I would recommend that you not spend a single penny or a single minute if you are not ready to start to take a zero-tolerance approach and full-control attitude with your child and all the enablers in his or her life. Prevention and rehabilitation starts with the enablers. You cannot help others until you help yourself. The addict is the result of his or her enablers. Babies are not born lazy, disrespectful, manipulative liars with addictive behavior. All of those traits were learned and nurtured. Rehabilitation usually means teaching the addict that they are starting with the trust and control of a six to 10 year old, because that is usually the level of decision-making and maturity they are acting on.

If you send an addict to an expensive $100,000 six-month facility, they are going to start out restricting his or her smoking, phone calls and all privileges. The facility will dictate when they eat and when they sleep and they will demand respect as they will also give respect. They will mandate several hours of classes and interactive discussions. All of that conditioning is a complete waste of time and money if they come home to the same divided, undisciplined, easily manipulated enablers who remain in denial. The experience will be no different than any other six-month incarceration. Addiction is a family problem.

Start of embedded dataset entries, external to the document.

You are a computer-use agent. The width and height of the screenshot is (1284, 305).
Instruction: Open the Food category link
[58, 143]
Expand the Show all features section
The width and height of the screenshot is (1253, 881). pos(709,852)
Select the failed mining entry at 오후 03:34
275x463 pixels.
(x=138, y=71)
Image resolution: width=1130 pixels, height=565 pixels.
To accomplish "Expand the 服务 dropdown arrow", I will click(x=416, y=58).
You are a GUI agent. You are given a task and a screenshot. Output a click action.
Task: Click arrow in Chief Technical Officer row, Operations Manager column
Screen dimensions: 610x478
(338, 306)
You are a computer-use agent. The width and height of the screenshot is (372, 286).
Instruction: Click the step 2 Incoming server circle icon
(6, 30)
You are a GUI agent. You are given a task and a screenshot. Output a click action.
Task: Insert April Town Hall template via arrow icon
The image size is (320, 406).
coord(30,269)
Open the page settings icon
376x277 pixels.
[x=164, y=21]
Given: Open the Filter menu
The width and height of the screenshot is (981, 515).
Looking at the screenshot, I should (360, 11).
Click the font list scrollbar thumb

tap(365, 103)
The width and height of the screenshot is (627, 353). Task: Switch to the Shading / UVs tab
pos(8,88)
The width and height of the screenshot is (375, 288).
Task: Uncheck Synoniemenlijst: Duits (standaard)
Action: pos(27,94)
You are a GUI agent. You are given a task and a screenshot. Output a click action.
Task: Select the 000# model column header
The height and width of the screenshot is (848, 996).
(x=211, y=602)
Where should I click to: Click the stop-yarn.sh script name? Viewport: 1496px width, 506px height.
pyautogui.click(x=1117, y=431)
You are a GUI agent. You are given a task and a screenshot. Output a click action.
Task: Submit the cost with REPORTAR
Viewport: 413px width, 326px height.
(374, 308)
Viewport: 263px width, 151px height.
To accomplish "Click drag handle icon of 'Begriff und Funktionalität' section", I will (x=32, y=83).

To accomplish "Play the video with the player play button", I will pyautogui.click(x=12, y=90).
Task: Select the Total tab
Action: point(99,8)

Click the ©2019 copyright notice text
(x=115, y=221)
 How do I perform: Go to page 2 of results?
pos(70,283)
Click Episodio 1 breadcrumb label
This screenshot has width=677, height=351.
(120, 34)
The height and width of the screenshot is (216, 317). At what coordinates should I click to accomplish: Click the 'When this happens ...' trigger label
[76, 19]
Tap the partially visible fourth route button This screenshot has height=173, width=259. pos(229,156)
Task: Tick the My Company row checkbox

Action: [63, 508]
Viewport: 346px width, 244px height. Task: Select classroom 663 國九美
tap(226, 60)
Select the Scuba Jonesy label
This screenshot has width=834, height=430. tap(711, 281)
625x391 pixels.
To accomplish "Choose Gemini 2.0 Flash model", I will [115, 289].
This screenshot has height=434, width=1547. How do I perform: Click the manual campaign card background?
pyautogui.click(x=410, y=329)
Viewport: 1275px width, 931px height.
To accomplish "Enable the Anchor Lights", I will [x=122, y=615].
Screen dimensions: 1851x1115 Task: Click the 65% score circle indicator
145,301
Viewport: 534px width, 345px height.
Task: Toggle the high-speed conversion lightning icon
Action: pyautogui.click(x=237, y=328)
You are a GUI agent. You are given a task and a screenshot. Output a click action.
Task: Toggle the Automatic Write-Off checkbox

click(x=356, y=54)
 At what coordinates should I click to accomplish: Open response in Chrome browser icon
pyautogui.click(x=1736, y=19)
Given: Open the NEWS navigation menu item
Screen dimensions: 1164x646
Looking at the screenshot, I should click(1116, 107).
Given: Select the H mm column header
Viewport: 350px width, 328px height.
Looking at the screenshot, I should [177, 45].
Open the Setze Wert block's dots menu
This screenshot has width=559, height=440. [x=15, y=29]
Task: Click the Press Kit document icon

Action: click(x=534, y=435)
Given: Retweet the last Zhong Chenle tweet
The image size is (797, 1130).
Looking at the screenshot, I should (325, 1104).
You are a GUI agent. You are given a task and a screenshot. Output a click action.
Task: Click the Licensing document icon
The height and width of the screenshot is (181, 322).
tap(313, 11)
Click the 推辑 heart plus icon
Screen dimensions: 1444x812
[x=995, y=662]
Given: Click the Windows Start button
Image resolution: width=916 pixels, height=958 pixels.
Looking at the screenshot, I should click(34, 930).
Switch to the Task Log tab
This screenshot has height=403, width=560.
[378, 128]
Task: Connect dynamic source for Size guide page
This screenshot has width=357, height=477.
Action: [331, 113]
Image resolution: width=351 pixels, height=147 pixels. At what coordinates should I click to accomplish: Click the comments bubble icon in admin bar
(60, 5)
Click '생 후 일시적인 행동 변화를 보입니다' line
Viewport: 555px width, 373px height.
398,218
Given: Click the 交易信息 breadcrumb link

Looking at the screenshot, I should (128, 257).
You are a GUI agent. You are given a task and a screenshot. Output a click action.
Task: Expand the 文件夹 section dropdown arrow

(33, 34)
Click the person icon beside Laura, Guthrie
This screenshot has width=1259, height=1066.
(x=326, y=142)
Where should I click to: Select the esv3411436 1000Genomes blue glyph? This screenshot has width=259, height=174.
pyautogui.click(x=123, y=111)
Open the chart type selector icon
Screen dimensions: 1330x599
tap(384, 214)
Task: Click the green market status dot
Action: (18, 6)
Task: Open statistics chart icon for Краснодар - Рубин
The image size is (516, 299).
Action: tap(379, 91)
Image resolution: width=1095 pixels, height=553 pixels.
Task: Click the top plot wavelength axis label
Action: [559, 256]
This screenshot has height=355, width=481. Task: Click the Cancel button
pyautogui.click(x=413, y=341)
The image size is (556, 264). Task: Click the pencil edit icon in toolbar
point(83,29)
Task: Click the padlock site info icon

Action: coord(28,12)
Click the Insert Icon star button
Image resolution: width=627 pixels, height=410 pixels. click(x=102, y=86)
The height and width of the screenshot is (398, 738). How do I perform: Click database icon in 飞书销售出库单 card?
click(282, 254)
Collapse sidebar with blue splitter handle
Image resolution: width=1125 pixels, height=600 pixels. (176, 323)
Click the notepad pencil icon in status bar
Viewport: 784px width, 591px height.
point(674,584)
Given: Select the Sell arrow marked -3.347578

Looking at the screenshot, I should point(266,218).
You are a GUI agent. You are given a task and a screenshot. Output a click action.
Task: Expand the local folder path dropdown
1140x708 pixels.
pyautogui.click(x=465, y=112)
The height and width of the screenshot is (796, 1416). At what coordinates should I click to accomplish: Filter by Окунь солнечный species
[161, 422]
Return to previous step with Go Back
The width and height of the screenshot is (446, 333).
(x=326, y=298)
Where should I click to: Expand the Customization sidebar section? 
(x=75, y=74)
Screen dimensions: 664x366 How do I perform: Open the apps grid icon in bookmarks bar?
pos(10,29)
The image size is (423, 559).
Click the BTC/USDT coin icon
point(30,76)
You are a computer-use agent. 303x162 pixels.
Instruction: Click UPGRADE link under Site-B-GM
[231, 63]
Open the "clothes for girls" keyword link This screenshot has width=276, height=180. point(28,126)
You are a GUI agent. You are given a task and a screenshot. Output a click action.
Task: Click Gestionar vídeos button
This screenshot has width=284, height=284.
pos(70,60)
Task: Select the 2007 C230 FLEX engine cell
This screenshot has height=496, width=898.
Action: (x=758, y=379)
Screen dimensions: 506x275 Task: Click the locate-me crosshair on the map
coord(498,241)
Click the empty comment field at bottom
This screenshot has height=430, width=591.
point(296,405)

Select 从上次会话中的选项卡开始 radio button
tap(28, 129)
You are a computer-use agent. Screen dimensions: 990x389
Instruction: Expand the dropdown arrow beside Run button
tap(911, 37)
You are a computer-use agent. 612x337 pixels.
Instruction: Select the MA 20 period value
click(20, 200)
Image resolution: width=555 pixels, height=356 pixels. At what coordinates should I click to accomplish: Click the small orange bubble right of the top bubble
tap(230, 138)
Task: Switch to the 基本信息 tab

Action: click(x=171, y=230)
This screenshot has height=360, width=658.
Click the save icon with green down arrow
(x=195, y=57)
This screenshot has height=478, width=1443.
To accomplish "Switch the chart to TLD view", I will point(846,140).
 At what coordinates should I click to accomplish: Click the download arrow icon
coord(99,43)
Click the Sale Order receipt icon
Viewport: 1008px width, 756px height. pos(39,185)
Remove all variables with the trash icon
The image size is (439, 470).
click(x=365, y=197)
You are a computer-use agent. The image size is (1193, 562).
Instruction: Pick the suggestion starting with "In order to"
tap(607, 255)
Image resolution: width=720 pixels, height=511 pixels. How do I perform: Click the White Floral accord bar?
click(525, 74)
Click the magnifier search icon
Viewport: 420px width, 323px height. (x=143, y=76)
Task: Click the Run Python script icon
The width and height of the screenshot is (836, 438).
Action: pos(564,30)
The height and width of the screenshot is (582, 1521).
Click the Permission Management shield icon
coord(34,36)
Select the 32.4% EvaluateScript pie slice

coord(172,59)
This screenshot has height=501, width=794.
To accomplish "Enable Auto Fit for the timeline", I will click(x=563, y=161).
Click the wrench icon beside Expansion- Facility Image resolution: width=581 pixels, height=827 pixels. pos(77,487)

In 2012, it is the parent who is sure his child could not be guilty who has the child who is most likely to be guilty. It is always the parent who points a figure at the friends who find out their child is the friend. The more prestigious and the higher the income and the more influential the family, the more likely the child is getting lost at an earlier age. Yes, we know who you are and what you do. Do you know who your child is and what he is doing?